#### Supplied material
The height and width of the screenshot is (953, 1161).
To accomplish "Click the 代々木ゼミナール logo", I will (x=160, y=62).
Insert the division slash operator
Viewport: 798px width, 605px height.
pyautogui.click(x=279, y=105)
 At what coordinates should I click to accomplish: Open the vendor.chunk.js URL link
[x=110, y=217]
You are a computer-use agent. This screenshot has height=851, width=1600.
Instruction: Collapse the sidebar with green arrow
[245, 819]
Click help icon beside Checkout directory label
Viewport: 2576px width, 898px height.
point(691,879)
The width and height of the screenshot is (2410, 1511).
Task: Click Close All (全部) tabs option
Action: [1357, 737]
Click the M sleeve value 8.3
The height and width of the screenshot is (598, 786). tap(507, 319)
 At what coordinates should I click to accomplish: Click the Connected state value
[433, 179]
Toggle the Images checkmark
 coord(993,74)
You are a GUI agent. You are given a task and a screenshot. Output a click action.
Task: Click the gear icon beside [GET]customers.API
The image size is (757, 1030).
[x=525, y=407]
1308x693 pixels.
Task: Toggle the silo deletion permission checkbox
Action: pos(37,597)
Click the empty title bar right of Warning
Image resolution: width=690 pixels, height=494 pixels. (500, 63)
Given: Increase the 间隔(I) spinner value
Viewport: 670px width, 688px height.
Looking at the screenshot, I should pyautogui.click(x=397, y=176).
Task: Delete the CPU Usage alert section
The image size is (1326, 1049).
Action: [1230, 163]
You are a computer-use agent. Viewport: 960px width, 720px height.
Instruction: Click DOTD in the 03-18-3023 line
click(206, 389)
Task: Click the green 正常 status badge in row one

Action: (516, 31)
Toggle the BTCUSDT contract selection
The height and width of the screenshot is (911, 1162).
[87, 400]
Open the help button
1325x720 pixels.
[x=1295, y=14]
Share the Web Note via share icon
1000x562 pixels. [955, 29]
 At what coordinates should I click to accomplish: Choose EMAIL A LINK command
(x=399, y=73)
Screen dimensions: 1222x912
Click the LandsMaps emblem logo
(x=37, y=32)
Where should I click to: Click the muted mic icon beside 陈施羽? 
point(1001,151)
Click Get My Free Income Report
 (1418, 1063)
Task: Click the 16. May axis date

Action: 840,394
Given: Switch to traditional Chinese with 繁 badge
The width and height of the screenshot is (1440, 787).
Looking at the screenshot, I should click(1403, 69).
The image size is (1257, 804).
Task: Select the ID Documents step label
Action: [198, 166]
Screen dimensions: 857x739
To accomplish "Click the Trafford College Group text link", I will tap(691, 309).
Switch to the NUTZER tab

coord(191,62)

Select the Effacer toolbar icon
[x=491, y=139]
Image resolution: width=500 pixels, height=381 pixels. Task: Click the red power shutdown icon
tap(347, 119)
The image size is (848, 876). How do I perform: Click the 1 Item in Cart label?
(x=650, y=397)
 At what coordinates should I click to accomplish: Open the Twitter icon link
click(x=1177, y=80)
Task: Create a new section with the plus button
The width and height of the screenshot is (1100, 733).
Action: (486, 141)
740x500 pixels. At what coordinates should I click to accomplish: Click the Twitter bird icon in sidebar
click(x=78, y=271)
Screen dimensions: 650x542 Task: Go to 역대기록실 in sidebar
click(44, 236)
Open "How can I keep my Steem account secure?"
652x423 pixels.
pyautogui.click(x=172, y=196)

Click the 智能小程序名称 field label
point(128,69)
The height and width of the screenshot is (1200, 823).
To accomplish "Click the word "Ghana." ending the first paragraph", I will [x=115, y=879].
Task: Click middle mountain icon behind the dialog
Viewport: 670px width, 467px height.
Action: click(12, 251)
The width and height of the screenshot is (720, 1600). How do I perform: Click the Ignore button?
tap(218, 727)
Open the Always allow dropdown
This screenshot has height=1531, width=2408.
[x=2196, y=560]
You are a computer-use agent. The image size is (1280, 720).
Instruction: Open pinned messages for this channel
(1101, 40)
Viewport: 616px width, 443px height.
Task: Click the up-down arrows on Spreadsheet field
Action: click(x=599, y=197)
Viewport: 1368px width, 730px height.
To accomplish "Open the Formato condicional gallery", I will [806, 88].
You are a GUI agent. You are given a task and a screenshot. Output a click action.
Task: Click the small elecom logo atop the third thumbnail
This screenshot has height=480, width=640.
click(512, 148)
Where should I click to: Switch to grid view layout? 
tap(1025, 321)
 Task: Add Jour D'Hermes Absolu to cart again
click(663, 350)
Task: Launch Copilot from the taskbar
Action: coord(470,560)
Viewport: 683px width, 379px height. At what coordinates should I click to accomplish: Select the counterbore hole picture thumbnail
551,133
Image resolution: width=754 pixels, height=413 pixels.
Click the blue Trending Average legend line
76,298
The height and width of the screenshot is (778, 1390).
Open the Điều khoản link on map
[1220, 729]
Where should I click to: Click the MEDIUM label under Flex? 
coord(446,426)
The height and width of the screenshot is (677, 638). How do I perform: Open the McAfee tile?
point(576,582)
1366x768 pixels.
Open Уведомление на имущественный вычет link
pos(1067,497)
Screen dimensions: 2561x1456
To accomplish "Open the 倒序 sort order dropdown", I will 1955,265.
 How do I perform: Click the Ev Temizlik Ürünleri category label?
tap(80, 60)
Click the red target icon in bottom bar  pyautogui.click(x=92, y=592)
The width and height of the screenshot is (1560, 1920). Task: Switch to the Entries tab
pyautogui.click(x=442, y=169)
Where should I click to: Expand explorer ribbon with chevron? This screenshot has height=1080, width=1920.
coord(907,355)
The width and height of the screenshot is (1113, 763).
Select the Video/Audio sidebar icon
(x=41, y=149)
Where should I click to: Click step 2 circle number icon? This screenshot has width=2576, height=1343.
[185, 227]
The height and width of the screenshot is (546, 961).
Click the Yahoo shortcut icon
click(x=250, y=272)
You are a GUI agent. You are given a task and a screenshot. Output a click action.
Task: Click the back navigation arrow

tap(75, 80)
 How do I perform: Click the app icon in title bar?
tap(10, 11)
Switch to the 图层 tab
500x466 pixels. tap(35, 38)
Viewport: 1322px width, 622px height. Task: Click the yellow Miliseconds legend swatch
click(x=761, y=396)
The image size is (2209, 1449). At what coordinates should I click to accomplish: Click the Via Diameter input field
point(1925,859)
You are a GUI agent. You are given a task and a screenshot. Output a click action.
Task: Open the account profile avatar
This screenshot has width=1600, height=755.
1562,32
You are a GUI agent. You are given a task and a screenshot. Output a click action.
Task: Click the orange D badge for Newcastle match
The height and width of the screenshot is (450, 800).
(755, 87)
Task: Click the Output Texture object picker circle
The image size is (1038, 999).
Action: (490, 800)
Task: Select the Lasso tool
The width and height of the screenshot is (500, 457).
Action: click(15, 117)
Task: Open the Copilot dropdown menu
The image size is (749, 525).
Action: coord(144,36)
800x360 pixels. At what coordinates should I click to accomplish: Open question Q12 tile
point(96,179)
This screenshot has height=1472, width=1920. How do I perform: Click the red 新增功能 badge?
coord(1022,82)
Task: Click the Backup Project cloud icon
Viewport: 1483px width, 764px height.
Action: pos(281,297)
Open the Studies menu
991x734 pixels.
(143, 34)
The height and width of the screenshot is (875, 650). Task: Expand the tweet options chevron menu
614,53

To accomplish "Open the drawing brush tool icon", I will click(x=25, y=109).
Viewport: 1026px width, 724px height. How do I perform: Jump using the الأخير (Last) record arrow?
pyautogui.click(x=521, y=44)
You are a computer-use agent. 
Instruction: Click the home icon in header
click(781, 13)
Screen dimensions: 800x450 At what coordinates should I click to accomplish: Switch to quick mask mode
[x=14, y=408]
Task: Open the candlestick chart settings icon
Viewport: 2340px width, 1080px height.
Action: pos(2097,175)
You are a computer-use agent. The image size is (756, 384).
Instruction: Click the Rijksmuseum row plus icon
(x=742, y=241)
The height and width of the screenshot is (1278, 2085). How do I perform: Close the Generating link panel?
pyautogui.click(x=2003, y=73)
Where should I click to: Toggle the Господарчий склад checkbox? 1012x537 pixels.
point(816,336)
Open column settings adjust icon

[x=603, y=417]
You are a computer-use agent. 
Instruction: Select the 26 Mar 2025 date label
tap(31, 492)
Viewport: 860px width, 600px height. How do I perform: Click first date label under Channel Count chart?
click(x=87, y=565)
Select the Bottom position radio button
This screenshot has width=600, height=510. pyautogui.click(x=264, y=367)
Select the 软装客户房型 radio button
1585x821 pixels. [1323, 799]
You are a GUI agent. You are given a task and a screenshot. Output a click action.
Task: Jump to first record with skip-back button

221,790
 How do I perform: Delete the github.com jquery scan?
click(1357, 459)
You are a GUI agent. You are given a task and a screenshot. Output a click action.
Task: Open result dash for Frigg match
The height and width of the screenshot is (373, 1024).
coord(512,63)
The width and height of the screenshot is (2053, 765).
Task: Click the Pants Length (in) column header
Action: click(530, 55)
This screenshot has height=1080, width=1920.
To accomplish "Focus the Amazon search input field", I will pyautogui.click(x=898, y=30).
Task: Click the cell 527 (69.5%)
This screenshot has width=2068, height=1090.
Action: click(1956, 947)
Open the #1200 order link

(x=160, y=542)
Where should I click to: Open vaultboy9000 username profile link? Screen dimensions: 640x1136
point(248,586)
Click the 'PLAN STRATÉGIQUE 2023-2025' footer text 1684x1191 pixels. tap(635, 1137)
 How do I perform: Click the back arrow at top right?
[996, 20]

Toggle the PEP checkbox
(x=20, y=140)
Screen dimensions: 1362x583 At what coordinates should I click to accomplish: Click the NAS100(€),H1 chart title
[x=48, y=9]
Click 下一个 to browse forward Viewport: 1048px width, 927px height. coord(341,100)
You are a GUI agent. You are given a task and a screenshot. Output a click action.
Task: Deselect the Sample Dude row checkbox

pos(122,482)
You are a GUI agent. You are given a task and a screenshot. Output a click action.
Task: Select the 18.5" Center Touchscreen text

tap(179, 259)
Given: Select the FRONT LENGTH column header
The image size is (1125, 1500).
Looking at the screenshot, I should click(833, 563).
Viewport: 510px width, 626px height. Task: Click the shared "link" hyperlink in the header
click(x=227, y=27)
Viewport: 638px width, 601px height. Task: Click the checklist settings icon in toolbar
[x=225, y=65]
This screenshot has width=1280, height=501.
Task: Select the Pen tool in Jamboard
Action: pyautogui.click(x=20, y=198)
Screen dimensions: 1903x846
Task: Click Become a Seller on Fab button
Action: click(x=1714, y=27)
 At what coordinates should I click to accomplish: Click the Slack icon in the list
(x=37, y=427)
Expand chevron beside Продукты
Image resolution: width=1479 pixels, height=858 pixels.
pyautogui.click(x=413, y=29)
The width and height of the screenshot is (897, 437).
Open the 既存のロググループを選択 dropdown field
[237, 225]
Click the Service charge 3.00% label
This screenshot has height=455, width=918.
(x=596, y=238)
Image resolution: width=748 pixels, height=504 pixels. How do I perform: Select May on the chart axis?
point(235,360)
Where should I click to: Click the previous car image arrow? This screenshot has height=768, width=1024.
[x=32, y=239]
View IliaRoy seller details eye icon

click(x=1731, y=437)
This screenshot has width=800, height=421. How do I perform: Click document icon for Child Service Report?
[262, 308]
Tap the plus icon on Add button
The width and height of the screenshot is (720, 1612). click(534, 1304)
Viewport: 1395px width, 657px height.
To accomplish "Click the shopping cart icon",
########
What is being asked
Turn the entries above, from the line containing "Viewport: 1322px width, 622px" through the line containing "Action: (490, 800)", into a Markdown table with the columns "Row" and "Text": number each line in the first column and put the line itself in the second, leaving out any blank lines.

Answer to the problem
| Row | Text |
|---|---|
| 1 | Viewport: 1322px width, 622px height. Task: Click the yellow Miliseconds legend swatch |
| 2 | click(x=761, y=396) |
| 3 | The image size is (2209, 1449). At what coordinates should I click to accomplish: Click the Via Diameter input field |
| 4 | point(1925,859) |
| 5 | You are a GUI agent. You are given a task and a screenshot. Output a click action. |
| 6 | Task: Open the account profile avatar |
| 7 | This screenshot has width=1600, height=755. |
| 8 | 1562,32 |
| 9 | You are a GUI agent. You are given a task and a screenshot. Output a click action. |
| 10 | Task: Click the orange D badge for Newcastle match |
| 11 | The height and width of the screenshot is (450, 800). |
| 12 | (755, 87) |
| 13 | Task: Click the Output Texture object picker circle |
| 14 | The image size is (1038, 999). |
| 15 | Action: (490, 800) |